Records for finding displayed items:
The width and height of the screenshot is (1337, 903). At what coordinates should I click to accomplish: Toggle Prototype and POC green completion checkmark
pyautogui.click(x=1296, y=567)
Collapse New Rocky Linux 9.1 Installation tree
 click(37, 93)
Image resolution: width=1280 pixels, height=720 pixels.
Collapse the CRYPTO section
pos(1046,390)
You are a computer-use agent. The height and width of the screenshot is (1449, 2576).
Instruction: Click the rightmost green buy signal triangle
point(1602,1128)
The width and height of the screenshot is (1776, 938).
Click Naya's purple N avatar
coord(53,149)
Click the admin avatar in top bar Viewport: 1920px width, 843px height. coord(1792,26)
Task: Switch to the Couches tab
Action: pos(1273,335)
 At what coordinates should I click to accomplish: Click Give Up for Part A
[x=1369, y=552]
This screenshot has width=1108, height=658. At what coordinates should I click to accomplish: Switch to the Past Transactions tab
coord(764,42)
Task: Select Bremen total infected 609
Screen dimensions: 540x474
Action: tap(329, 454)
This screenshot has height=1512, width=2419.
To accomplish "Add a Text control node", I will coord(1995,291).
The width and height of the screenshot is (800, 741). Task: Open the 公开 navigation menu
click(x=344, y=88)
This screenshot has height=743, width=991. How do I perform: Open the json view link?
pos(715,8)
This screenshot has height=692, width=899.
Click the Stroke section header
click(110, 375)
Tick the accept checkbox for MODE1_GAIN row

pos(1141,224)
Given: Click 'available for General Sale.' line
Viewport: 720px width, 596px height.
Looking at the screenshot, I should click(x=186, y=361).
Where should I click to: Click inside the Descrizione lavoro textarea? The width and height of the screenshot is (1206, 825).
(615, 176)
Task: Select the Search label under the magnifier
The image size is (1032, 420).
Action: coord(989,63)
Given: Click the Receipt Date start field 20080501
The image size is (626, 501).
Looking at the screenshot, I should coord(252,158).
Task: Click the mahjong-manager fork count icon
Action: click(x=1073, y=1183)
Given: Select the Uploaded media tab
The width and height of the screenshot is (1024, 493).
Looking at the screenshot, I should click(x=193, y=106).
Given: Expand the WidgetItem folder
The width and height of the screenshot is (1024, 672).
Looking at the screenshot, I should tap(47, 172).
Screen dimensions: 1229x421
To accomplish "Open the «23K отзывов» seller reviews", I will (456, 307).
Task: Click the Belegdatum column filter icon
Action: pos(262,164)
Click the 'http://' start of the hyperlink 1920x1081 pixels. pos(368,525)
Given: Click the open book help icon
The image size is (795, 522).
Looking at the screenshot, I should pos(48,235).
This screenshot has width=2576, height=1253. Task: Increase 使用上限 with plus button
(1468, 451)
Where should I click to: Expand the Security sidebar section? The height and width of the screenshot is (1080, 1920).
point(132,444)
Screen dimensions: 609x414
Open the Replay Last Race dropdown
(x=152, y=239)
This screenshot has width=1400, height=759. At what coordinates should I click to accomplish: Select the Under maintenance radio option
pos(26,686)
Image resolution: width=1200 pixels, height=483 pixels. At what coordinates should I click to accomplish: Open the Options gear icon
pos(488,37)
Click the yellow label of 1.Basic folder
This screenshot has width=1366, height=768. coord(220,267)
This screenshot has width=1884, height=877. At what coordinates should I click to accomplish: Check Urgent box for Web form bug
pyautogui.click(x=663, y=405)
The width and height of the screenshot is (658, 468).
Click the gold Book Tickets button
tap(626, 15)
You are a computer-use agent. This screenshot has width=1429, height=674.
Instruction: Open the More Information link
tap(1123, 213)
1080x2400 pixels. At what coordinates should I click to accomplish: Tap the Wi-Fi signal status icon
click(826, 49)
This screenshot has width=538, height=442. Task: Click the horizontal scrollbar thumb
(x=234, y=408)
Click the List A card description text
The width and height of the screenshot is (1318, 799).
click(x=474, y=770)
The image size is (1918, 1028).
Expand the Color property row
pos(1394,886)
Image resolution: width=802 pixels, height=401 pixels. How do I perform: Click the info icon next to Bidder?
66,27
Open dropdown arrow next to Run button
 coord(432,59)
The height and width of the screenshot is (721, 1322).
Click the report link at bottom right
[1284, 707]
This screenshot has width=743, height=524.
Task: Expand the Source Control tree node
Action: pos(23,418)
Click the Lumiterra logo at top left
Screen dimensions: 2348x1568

> _Work to complete_: Write out word for word the part of the items that opens with the line containing "1080x2400 pixels. At" and runs to the end of the items.

> _Full solution_:
1080x2400 pixels. At what coordinates should I click to accomplish: Tap the Wi-Fi signal status icon
click(826, 49)
This screenshot has width=538, height=442. Task: Click the horizontal scrollbar thumb
(x=234, y=408)
Click the List A card description text
The width and height of the screenshot is (1318, 799).
click(x=474, y=770)
The image size is (1918, 1028).
Expand the Color property row
pos(1394,886)
Image resolution: width=802 pixels, height=401 pixels. How do I perform: Click the info icon next to Bidder?
66,27
Open dropdown arrow next to Run button
 coord(432,59)
The height and width of the screenshot is (721, 1322).
Click the report link at bottom right
[1284, 707]
This screenshot has width=743, height=524.
Task: Expand the Source Control tree node
Action: pos(23,418)
Click the Lumiterra logo at top left
Screen dimensions: 2348x1568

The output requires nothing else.